MATERIAL FOR THIS TASK START

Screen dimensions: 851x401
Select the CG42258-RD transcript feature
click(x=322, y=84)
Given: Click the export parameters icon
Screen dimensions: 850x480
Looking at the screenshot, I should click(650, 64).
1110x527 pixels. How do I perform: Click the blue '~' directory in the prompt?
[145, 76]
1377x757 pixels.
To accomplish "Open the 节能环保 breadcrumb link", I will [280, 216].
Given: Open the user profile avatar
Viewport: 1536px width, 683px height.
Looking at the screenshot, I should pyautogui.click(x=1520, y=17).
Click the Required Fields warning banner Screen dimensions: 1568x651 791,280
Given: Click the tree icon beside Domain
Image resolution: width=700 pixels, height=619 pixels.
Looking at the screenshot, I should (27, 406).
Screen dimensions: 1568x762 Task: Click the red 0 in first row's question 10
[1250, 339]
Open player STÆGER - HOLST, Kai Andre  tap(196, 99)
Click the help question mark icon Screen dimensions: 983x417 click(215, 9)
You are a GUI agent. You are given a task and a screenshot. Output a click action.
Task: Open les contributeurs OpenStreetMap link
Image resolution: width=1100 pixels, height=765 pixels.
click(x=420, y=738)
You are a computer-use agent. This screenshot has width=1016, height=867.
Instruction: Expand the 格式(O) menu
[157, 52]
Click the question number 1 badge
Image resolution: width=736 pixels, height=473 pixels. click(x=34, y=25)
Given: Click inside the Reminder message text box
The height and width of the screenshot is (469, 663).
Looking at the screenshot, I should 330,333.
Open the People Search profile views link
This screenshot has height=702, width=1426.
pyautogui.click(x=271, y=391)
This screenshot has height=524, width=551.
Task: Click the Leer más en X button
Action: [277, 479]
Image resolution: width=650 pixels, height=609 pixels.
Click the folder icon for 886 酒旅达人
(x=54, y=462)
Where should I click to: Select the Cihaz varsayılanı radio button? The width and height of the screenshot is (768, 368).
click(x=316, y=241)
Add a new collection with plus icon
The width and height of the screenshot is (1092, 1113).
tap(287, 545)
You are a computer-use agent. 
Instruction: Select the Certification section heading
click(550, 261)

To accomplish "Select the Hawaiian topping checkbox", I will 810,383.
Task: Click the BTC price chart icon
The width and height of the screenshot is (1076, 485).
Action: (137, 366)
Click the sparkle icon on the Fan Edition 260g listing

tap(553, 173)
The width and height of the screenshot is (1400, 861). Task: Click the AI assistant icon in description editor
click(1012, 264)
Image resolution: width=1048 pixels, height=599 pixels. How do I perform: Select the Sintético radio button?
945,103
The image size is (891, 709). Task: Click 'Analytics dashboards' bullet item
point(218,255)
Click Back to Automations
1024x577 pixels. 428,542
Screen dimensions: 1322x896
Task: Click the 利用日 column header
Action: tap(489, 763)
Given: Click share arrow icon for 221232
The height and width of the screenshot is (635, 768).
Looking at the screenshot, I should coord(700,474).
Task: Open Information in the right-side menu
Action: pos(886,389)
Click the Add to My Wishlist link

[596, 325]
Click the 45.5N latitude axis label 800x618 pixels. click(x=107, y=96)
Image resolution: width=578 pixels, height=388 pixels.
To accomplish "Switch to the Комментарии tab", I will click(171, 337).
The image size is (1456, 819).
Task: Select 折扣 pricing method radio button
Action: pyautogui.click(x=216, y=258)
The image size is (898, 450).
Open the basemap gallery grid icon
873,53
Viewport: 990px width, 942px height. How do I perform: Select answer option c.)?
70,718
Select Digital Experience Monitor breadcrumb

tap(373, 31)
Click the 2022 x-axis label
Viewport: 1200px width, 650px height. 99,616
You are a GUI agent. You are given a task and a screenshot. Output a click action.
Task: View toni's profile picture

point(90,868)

MATERIAL FOR THIS TASK END

HOW TO COMPLETE THIS TASK = Set down only the lines running from the line with "Image resolution: width=578" to the end of the entries above, both included, exactly as they stand.

YOUR SOLUTION =
Image resolution: width=578 pixels, height=388 pixels.
To accomplish "Switch to the Комментарии tab", I will click(171, 337).
The image size is (1456, 819).
Task: Select 折扣 pricing method radio button
Action: pyautogui.click(x=216, y=258)
The image size is (898, 450).
Open the basemap gallery grid icon
873,53
Viewport: 990px width, 942px height. How do I perform: Select answer option c.)?
70,718
Select Digital Experience Monitor breadcrumb

tap(373, 31)
Click the 2022 x-axis label
Viewport: 1200px width, 650px height. 99,616
You are a GUI agent. You are given a task and a screenshot. Output a click action.
Task: View toni's profile picture

point(90,868)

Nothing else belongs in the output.